At Checkr, we believe people with records should be able to leave their pasts behind.
Fair chance hiring is the practice of hiring people with arrest or conviction records. Fair chance hiring offers everyone an equal chance at suitable jobs, regardless of background. Fair chance hiring helps you find skilled, varied workers with different experiences, who boost diversity and business success.
Fair chance dashboard
The fair chance dashboard appears only if you use Checkr for employment purposes, not for business, insurance, or housing purposes.
You can access your organization’s fair chance dashboard from the "Fair chance" page of your Checkr Dashboard. This page has education, hiring-related analytics for organizations that have data, and other resources.
The data in this dashboard appears for admin users and other roles that have explicit permission to access analytics in the Checkr Dashboard.
Analytics
The analytics below don't appear for all customers. The data your organization has determines which analytics appear.
Adverse action rate bar chart
The three-bar chart compares your rate of adverse actions to organizations that order a comparable number of background checks each year.
Your adverse action rate is the total candidates your organization initiated adverse action for, divided by the total reports that have the Consider outcome.
"Average" is the adverse action rate of the 50th percentile for your group of similar-size organizations.
"High fair chance" is the adverse action rate of the top 10% of similar-size organizations with the lowest adverse action rates.
Fair chance opportunity metric breakdown
This section shows the total candidates who received adverse action in the past year and shows candidates in four charge categories:
- Pending charges: No official guilty or not-guilty decision exists, and the case is ongoing.
- Petty charges: Petty charges are the least severel, might not be serious in nature, and might not be relevant to your business or job type.
- Charges over seven years old: People are less likely to commit additional offenses over time. People with charges older than seven years have surpassed the statistical reoffense rate.

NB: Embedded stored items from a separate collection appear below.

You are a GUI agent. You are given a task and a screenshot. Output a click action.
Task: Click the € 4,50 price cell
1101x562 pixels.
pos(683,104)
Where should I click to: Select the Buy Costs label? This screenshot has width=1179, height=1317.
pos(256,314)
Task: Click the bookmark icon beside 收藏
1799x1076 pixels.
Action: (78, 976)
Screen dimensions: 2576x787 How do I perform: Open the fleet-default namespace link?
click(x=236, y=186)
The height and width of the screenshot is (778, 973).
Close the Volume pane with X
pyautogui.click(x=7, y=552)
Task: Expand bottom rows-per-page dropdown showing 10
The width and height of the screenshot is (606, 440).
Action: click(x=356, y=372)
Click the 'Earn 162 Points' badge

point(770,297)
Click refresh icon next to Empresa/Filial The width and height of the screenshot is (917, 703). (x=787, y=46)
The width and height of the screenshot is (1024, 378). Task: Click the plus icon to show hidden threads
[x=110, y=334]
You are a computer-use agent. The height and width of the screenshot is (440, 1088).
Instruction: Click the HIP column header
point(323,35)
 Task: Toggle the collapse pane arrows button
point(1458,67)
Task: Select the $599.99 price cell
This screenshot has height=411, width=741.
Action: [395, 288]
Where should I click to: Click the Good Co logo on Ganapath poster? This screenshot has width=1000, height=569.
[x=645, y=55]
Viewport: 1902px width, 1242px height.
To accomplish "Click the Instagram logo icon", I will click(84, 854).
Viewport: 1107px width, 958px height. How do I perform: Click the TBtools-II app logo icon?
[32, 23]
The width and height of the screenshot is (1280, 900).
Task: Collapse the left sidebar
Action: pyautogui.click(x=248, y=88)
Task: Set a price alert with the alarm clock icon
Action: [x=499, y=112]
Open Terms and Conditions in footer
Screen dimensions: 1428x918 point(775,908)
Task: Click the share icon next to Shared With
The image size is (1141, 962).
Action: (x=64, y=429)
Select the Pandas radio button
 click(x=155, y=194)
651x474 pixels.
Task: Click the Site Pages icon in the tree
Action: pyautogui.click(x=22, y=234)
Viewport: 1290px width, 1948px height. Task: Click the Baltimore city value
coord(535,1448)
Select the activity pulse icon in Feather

- Charges from when the candidates were younger than 25 years old: The Equal Employment Opportunity Commission (EEOC) encourages considering the person's age at the time of offense when determining eligibility for candidates with records. Research about brain maturation suggests that adolescent brains continue to mature well into the 20s. Additionally, according to many world organizations, such as the United Nations, "youth" refers to people younger than 25 years old. You can consider candidates who were younger than 25 at the time of the offense as “youth.”